* _Page_
▶

Question

$$ {\displaystyle 4\mathrm{sin}\left(x\right)\mathrm{cos}\left(x\right)=1}$$

Answer

**step1 Apply the Double Angle Identity for Sine**

The given equation involves the product of the sine and cosine of the same angle, $$ x $$. We can simplify this expression using a fundamental trigonometric identity known as the double angle identity for sine. This identity states that twice the product of the sine and cosine of an angle is equal to the sine of double that angle.

$$ 2\mathrm{sin}\left(A\right)\mathrm{cos}\left(A\right) = \mathrm{sin}\left(2A\right) $$

Our equation has $$ 4\mathrm{sin}\left(x\right)\mathrm{cos}\left(x) $$. We can rewrite this by factoring out 2, which allows us to apply the identity directly to the remaining part:

$$ 4\mathrm{sin}\left(x\right)\mathrm{cos}\left(x\right) = 2 \times (2\mathrm{sin}\left(x\right)\mathrm{cos}\left(x\right)) $$

By substituting $$ \mathrm{sin}\left(2x\right) $$ for $$ 2\mathrm{sin}\left(x\right)\mathrm{cos}\left(x) $$, the left side of the equation becomes:

$$ 4\mathrm{sin}\left(x\right)\mathrm{cos}\left(x\right) = 2\mathrm{sin}\left(2x\right) $$

**step2 Simplify the Equation**

Now, we substitute the simplified expression back into the original equation.

$$ 2\mathrm{sin}\left(2x\right) = 1 $$

To isolate the sine function, we divide both sides of the equation by 2.

$$ \mathrm{sin}\left(2x\right) = \frac{1}{2} $$

**step3 Find the Principal Values for the Angle**

We need to find the angles whose sine value is $$ \frac{1}{2} $$. We know that the sine of $$ 30^\circ $$ (or $$ \frac{\pi}{6} $$ radians) is $$ \frac{1}{2} $$.

◀

* _Record extracts_
▶

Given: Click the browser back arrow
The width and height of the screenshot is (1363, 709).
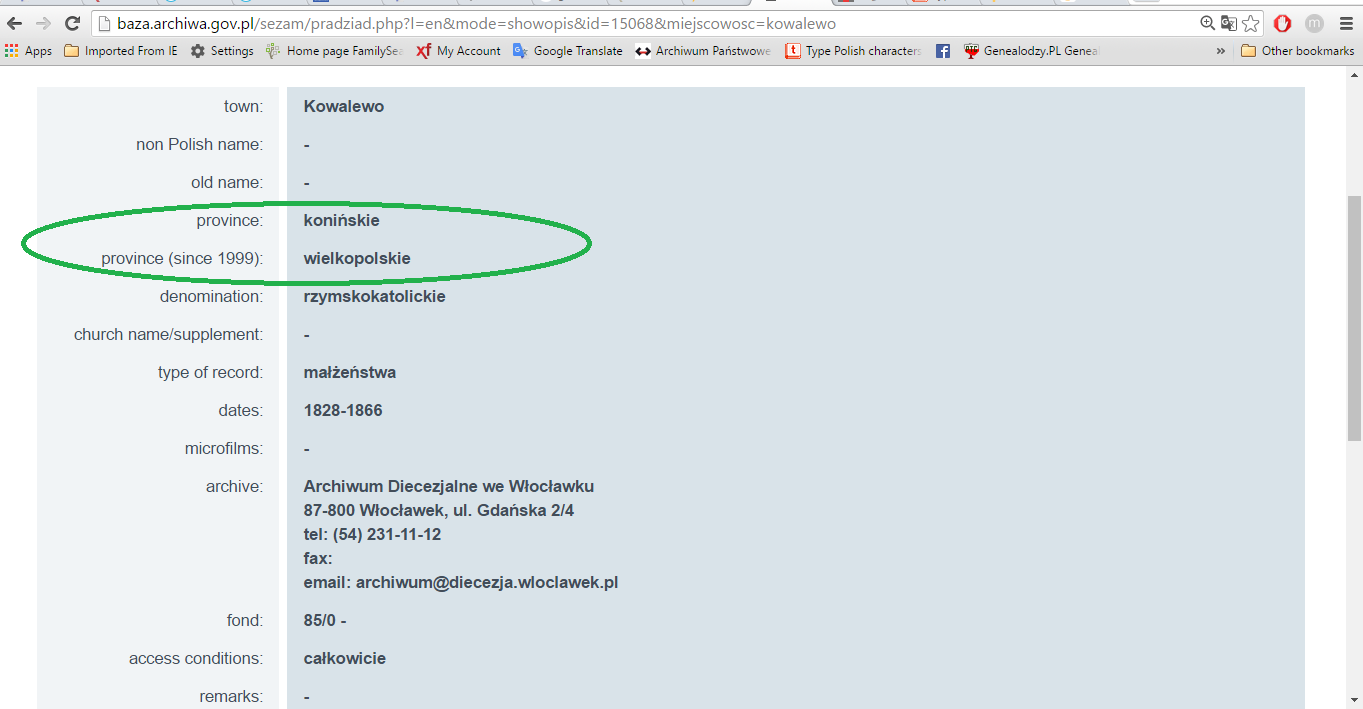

◀
▶

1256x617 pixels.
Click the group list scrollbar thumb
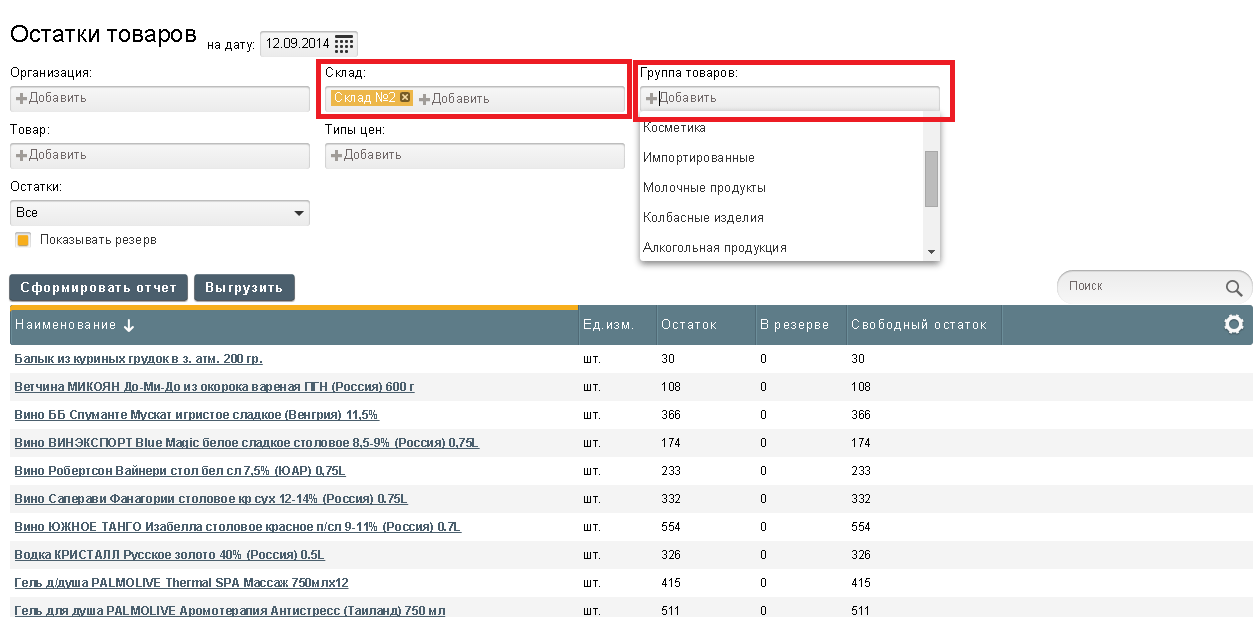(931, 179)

◀

* _Tasks_
- a) Copy everything in the worked trigonometry solution from "Now, we substitute" down to "equation by 2.".
- b) Write what comes next in the worked trigonometry solution, following on from its last sentence.

* _Task answers_
- a)
Now, we substitute the simplified expression back into the original equation.

$$ 2\mathrm{sin}\left(2x\right) = 1 $$

To isolate the sine function, we divide both sides of the equation by 2.

- b)
The sine function is positive in the first and second quadrants. Therefore, there are two principal angles for $$ 2x $$ within one full rotation (from $$ 0 $$ to $$ 2\pi $$ radians or $$ 0^\circ $$ to $$ 360^\circ $$).

The first angle is in the first quadrant:

$$ 2x = \frac{\pi}{6} $$

The second angle is in the second quadrant. It is found by subtracting the reference angle from $$ \pi $$ (or $$ 180^\circ $$):

$$ 2x = \pi - \frac{\pi}{6} = \frac{6\pi}{6} - \frac{\pi}{6} = \frac{5\pi}{6} $$

**step4 Determine the General Solutions for the Angle**

Since the sine function is periodic with a period of $$ 2\pi $$ (or $$ 360^\circ $$), we need to add multiples of $$ 2\pi $$ to our principal solutions to account for all possible solutions. We denote $$ k $$ as an integer (positive, negative, or zero).

For the first set of solutions:

$$ 2x = \frac{\pi}{6} + 2k\pi $$

For the second set of solutions:

$$ 2x = \frac{5\pi}{6} + 2k\pi $$

**step5 Solve for x**

To find the general solution for $$ x $$, we divide all terms in both general solution equations by 2.

For the first set of solutions:

$$ x = \frac{1}{2} \left( \frac{\pi}{6} + 2k\pi \right) $$

$$ x = \frac{\pi}{12} + k\pi $$

For the second set of solutions:

$$ x = \frac{1}{2} \left( \frac{5\pi}{6} + 2k\pi \right) $$

$$ x = \frac{5\pi}{12} + k\pi $$

where $$ k $$ is any integer ($$ k \in \mathbb{Z} $$).

Alternative answer

Answer:
x = π/12 + nπ, or x = 5π/12 + nπ (where n is any integer)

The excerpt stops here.